→ **Work item**:
Copy word for word, please, the lines of the entries below running from the one containing "The height and width of the screenshot is (1506, 676)." to the one containing "Image resolution: width=483", both ends included.
--- Input ---
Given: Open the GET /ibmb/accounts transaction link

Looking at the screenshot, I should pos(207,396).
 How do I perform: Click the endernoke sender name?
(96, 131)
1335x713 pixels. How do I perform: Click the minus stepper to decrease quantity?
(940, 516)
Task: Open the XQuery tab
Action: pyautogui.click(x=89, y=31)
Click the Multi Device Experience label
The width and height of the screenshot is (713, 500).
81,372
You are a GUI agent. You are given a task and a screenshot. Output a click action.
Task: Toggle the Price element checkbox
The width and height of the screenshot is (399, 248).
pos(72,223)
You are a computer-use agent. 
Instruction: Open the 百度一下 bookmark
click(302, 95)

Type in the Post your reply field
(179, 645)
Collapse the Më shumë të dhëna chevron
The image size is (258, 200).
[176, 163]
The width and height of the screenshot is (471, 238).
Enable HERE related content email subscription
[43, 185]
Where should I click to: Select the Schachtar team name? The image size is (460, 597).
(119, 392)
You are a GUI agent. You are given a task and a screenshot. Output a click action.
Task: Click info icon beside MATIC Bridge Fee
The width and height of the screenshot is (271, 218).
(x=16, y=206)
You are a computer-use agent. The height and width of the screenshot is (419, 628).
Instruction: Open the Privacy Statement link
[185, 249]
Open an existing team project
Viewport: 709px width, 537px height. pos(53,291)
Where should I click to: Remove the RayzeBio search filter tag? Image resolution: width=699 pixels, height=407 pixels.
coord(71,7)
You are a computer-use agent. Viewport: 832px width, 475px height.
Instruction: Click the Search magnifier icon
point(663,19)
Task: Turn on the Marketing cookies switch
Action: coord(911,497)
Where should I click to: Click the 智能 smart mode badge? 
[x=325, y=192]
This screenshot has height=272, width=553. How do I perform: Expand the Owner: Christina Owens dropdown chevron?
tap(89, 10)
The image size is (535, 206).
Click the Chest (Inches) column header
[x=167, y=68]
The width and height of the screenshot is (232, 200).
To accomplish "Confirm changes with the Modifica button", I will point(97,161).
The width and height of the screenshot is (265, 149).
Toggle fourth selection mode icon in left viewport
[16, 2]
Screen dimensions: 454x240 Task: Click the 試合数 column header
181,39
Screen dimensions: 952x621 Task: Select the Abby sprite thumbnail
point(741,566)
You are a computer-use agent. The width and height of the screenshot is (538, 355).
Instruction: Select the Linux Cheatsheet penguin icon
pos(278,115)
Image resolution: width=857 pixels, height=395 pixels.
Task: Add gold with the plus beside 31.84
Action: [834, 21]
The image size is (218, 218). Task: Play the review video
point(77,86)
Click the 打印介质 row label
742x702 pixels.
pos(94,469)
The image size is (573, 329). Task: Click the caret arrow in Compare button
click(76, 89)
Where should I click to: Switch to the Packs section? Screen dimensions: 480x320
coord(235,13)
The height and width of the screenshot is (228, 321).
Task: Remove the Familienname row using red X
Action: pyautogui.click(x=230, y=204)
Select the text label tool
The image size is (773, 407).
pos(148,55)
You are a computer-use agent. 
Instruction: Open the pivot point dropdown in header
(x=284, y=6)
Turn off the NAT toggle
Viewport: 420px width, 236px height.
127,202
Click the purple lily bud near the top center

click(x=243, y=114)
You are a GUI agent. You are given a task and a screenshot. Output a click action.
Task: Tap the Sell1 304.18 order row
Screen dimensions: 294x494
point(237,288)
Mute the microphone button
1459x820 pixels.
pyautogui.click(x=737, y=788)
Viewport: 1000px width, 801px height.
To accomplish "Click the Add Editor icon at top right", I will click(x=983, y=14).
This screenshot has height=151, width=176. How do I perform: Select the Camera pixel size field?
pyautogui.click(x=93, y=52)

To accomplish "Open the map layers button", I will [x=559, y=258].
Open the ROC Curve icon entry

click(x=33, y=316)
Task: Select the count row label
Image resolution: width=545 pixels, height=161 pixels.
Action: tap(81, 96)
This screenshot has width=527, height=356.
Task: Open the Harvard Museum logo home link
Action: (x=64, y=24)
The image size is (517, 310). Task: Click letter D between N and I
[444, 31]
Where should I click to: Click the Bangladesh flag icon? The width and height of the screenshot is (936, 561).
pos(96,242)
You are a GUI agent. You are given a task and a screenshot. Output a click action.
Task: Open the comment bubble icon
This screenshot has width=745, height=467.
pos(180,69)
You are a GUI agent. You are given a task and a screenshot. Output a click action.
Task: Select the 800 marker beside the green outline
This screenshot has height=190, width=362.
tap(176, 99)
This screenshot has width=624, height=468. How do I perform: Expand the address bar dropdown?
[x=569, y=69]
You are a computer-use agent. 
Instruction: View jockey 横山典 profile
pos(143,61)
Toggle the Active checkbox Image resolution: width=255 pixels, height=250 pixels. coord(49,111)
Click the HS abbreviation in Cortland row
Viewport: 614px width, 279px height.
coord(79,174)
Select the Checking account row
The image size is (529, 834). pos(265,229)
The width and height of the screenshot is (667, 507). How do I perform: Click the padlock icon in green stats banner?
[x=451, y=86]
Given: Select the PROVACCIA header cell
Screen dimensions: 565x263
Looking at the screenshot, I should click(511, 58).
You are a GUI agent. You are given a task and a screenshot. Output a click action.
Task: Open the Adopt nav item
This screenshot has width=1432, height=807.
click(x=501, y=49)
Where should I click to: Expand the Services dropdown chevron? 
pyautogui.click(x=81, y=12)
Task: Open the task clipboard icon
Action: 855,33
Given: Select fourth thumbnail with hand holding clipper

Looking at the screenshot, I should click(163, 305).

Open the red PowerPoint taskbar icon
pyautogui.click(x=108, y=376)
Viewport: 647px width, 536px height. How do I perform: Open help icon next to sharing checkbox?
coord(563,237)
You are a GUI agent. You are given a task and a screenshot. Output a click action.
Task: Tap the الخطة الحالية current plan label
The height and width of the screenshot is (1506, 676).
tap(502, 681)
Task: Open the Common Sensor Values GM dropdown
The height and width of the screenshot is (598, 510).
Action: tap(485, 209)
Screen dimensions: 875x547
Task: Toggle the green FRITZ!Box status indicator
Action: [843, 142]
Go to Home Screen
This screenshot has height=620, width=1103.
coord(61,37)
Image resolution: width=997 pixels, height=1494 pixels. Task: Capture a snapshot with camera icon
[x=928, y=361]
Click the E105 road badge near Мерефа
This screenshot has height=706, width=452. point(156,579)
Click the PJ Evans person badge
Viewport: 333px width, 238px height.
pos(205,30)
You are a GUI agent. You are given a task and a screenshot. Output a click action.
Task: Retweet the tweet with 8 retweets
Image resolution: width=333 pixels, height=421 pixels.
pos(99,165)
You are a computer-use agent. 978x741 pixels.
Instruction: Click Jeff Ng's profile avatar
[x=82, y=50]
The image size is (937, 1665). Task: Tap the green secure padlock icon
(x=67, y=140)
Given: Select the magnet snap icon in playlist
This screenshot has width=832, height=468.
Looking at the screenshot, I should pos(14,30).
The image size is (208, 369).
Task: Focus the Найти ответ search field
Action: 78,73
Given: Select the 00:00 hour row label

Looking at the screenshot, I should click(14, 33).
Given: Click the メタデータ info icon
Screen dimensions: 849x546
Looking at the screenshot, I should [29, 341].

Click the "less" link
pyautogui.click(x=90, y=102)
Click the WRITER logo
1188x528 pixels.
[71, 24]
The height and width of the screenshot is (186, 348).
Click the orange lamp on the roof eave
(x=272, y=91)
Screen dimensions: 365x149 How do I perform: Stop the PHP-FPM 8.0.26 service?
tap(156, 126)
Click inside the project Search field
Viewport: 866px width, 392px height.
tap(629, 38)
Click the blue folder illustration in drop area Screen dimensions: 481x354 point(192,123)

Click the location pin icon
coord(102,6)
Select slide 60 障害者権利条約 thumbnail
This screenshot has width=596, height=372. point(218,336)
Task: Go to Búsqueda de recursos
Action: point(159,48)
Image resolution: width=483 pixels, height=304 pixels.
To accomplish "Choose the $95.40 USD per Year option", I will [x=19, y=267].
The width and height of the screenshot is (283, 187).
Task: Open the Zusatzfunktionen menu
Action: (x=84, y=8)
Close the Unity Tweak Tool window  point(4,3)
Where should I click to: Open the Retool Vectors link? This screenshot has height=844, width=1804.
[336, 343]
---
→ **Response below**:
The height and width of the screenshot is (1506, 676).
tap(502, 681)
Task: Open the Common Sensor Values GM dropdown
The height and width of the screenshot is (598, 510).
Action: tap(485, 209)
Screen dimensions: 875x547
Task: Toggle the green FRITZ!Box status indicator
Action: [843, 142]
Go to Home Screen
This screenshot has height=620, width=1103.
coord(61,37)
Image resolution: width=997 pixels, height=1494 pixels. Task: Capture a snapshot with camera icon
[x=928, y=361]
Click the E105 road badge near Мерефа
This screenshot has height=706, width=452. point(156,579)
Click the PJ Evans person badge
Viewport: 333px width, 238px height.
pos(205,30)
You are a GUI agent. You are given a task and a screenshot. Output a click action.
Task: Retweet the tweet with 8 retweets
Image resolution: width=333 pixels, height=421 pixels.
pos(99,165)
You are a computer-use agent. 978x741 pixels.
Instruction: Click Jeff Ng's profile avatar
[x=82, y=50]
The image size is (937, 1665). Task: Tap the green secure padlock icon
(x=67, y=140)
Given: Select the magnet snap icon in playlist
This screenshot has width=832, height=468.
Looking at the screenshot, I should pos(14,30).
The image size is (208, 369).
Task: Focus the Найти ответ search field
Action: 78,73
Given: Select the 00:00 hour row label

Looking at the screenshot, I should click(14, 33).
Given: Click the メタデータ info icon
Screen dimensions: 849x546
Looking at the screenshot, I should [29, 341].

Click the "less" link
pyautogui.click(x=90, y=102)
Click the WRITER logo
1188x528 pixels.
[71, 24]
The height and width of the screenshot is (186, 348).
Click the orange lamp on the roof eave
(x=272, y=91)
Screen dimensions: 365x149 How do I perform: Stop the PHP-FPM 8.0.26 service?
tap(156, 126)
Click inside the project Search field
Viewport: 866px width, 392px height.
tap(629, 38)
Click the blue folder illustration in drop area Screen dimensions: 481x354 point(192,123)

Click the location pin icon
coord(102,6)
Select slide 60 障害者権利条約 thumbnail
This screenshot has width=596, height=372. point(218,336)
Task: Go to Búsqueda de recursos
Action: point(159,48)
Image resolution: width=483 pixels, height=304 pixels.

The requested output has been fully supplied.